Começou a vigorar ontem o Motu Proprio Ad charisma tuendum ("Para tutelar o carisma"), documento expedido pelo papa Francisco para reformar o Opus Dei, uma das organizações conservadoras mais influentes da Igreja Católica. O texto determina a transferência de competências do Opus Dei — a prelazia passa a "depender do Dicastério (ou ministério) do Clero". Todos os anos, e não mais quinquenalmente, a prelazia terá a obrigação de apresentar a esse órgão um relatório sobre a situação interna e o desenvolvimento do seu trabalho apostólico. Os prelados (autoridades eclesiásticas) do Opus Dei deixarão de receber a ordem episcopal.
Na teoria, Francisco reduz o poder a independência de uma organização vista por críticos e por ex-integrantes como seita secreta. Presente em mais de 60 países, o Opus Dei é formado por 90 mil membros, incluindo políticos e empresários, e mais de 2 mil sacerdotes, especialmente na Europa e na América Latina. A organização foi fundada em 1928 pelo padre espanhol Josemaría Escrivá de Balaguer, falecido em Roma, em 1975, aos 73 anos. Em 2002, Balaguer foi canonizado pelo papa João Paulo II. Duas décadas antes, Karol Wojtyla tinha elevado o Opus Dei ao status de "prelazia pessoal".
Manuel Sánchez, um dos assessores de imprensa do Opus Dei, tratou de minimizar o impacto do documento papal. "Alguns interpretaram as disposições da Santa Sé em termos de 'rebaixamento' ou 'perda de poder'. Não nos interessa esse tipo de dialética, pois para um católico não faz sentido o uso de categorias de poder mundanas", disse à agência France-Presse. "Acolhemos o que vem do Santo Padre, com o desejo de aprofundar o que é essencial", acrescentou.
Saiba Mais
"Controle permanente"
Dos 15 anos aos 33, a espanhola Carmen Charo Pérez, hoje com 65, fez parte do Opus Dei. Decidiu abandonar a organização católica depois de uma profunda depressão, em 1991. "Tive uma crise de vida e 'esquizofrenia'. O que eu vivia e pensava não coincidia em nada. O Opus Dei costuma buscar pessoas muito jovens e com conflitos familiares. Uma vez dentro, eles o anulam completamente. Não existe liberdade em nenhum nível", desabafou ao Correio, por telefone. Ontem, ela recebeu com alívio a notícia de que Francisco decidiu reformar o Opus Dei. "O pontífice resolveu colocar o Opus Dei onde sempre deveria estar. O Opus Dei queria controlar a Igreja. Seus membros creem ser a própria voz de Deus. O papa sempre deixou claro que os únicos representantes da prelatura são os sacerdotes, e que os fiéis devem atuar como colaboradores, sem nenhum compromisso."

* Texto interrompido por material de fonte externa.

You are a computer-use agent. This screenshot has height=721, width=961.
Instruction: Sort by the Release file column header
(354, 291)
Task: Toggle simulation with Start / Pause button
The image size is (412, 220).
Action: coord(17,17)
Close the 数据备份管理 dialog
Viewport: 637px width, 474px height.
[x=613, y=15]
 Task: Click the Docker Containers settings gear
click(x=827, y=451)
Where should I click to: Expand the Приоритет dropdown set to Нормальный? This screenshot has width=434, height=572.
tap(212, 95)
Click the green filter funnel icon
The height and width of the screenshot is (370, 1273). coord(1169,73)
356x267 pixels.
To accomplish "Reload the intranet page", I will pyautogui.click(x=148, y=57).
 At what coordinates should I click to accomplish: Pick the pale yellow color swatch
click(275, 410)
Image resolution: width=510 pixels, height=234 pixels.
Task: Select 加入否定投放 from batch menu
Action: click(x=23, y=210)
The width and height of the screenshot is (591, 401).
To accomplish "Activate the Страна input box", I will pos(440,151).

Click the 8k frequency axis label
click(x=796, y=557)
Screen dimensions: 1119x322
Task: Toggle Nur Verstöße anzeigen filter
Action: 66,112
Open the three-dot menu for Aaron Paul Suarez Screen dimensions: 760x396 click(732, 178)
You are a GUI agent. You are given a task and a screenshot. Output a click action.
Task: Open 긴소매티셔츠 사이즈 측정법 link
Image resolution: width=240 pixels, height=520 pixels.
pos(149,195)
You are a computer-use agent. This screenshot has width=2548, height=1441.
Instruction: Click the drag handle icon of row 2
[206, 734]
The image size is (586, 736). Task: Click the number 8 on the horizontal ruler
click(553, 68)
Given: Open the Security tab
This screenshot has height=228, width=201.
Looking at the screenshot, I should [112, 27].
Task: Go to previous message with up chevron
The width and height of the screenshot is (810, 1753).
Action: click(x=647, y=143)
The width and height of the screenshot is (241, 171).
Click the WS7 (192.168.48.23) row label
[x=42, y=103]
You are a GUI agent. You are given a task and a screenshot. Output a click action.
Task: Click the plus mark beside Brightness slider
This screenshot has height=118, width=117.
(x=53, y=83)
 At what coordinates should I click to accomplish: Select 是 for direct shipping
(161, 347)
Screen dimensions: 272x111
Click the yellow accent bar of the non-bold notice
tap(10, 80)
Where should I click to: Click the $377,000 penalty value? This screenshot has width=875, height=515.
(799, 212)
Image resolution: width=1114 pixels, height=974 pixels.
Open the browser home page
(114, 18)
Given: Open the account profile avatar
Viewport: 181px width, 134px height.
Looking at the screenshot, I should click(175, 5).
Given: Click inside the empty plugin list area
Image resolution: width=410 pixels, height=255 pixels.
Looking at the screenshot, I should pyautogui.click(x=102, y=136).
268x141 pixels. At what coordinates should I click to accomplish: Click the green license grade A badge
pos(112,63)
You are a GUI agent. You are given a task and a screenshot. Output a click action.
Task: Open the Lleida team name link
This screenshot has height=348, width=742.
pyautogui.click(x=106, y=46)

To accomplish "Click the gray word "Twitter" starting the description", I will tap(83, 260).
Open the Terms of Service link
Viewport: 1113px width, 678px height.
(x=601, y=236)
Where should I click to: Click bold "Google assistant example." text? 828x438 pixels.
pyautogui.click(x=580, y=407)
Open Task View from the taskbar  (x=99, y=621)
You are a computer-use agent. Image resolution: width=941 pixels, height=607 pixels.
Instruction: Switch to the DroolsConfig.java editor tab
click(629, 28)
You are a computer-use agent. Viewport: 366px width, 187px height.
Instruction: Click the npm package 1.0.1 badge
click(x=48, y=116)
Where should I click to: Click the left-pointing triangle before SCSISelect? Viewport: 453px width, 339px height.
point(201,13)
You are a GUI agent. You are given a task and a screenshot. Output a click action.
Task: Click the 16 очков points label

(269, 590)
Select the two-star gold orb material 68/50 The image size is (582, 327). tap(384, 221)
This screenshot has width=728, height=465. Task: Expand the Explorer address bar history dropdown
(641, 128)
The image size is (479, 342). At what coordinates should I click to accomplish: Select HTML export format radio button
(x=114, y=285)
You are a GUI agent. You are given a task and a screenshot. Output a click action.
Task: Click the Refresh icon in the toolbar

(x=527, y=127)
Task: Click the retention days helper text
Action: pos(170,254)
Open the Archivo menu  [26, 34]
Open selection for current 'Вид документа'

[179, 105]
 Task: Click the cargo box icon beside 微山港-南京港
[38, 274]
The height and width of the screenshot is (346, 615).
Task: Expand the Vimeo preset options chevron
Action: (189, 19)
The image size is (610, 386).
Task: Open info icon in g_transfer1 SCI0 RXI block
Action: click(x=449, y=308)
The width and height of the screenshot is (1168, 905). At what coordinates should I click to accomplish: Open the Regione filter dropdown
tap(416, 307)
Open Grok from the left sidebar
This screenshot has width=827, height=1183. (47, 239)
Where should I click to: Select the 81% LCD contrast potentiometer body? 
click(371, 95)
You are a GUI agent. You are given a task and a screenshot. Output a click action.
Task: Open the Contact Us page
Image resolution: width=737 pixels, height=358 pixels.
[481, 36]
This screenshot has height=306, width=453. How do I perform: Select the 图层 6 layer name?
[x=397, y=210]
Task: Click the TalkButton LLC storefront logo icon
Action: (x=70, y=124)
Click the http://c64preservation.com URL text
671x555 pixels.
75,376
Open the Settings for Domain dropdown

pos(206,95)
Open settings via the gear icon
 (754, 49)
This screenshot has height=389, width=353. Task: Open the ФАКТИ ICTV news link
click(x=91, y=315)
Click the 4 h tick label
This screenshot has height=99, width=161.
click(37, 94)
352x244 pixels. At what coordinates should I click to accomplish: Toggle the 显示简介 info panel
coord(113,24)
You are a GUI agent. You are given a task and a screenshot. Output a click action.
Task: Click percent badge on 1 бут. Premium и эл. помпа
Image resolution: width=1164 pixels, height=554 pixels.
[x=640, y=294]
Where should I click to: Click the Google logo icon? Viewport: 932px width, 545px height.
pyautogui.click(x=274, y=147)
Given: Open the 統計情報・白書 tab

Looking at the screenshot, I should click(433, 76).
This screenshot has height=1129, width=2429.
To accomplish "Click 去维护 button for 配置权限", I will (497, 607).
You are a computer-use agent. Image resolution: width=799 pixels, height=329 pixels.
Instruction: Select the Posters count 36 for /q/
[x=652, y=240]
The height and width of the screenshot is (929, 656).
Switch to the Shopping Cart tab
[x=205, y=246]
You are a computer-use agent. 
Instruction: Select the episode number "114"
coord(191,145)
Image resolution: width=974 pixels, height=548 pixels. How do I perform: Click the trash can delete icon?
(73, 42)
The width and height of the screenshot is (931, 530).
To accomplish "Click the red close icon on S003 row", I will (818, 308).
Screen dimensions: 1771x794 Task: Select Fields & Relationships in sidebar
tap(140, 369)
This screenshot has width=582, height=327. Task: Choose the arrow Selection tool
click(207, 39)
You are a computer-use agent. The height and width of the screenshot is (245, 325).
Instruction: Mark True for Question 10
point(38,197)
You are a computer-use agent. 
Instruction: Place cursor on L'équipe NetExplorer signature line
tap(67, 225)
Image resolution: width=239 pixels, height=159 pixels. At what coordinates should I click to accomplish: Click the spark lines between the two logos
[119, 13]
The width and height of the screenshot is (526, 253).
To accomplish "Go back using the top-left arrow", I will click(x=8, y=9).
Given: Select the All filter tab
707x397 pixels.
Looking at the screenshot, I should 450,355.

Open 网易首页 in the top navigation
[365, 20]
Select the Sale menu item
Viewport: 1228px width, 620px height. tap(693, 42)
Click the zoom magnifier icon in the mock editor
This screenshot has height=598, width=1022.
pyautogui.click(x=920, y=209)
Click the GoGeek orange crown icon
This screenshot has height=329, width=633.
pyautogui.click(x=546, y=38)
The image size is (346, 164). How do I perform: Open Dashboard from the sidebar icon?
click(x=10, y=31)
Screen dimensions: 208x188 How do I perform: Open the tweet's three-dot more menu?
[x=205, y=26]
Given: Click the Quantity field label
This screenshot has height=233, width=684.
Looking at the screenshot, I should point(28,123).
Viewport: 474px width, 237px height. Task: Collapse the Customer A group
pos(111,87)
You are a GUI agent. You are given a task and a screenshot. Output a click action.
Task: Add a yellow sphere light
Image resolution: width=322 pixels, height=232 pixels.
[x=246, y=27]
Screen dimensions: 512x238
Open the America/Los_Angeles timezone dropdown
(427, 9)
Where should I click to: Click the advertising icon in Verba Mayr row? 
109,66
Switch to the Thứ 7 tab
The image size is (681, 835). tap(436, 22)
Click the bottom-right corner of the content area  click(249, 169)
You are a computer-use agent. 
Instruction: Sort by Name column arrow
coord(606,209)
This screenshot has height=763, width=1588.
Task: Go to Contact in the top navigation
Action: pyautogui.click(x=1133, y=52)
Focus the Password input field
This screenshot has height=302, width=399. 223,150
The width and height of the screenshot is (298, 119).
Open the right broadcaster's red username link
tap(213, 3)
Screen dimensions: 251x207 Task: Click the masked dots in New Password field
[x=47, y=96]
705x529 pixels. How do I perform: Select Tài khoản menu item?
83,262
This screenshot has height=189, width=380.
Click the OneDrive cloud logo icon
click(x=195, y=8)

Carmen acusou o Opus Dei de impor o medo aos seguidores. "É controle mental e permanente. Em jovens, isso é muito perigoso", contou. Ela lembra que 42 mulheres paraguaias e argentinas, procedentes de famílias carentes, entraram na Justiça contra o Vaticano. "O Opus Dei buscou essas mulheres e lhes prometeu formação e progresso profissional. O que receberam foi um tratamento de escravidão. Eram obrigadas a trabalhar de graça por horas, sem direito a vida social e a qualquer tipo de previdência. O mesmo ocorreu comigo. Por uma década, trabalhei para o Opus Dei sem contrato. Saí de mãos vazias e sem ajuda."
O Correio falou com o advogado das 42 mulheres sul-americanas citadas por Carmen. Também ex-integrante do Opus Dei, o argentino Sebastian Sal, 56, disse que a reforma da organização era necessária. "Francisco põe limites no Opus Dei, em parte por causa da denúncia apresentada por nós, em setembro de 2021. Está claro que o Opus Dei pretendia ser uma Igreja paralela. Com sua decisão, o papa afirma que o Opus Dei tem que respeitar as normas da Igreja e prestar contas aos bispos locais", disse o morador de Buenos Aires, por telefone. "Parece-me que o Opus Dei se afastou de sua 'mãe', e a Igreja coloca limites necessários. O que falta é um real pedido de perdão pelos abusos que cometeram e uma intenção real de reparar aquelas pessoas que deixaram suas vidas lá dentro e saíram sem nada, sem dinheiro e sem estudo."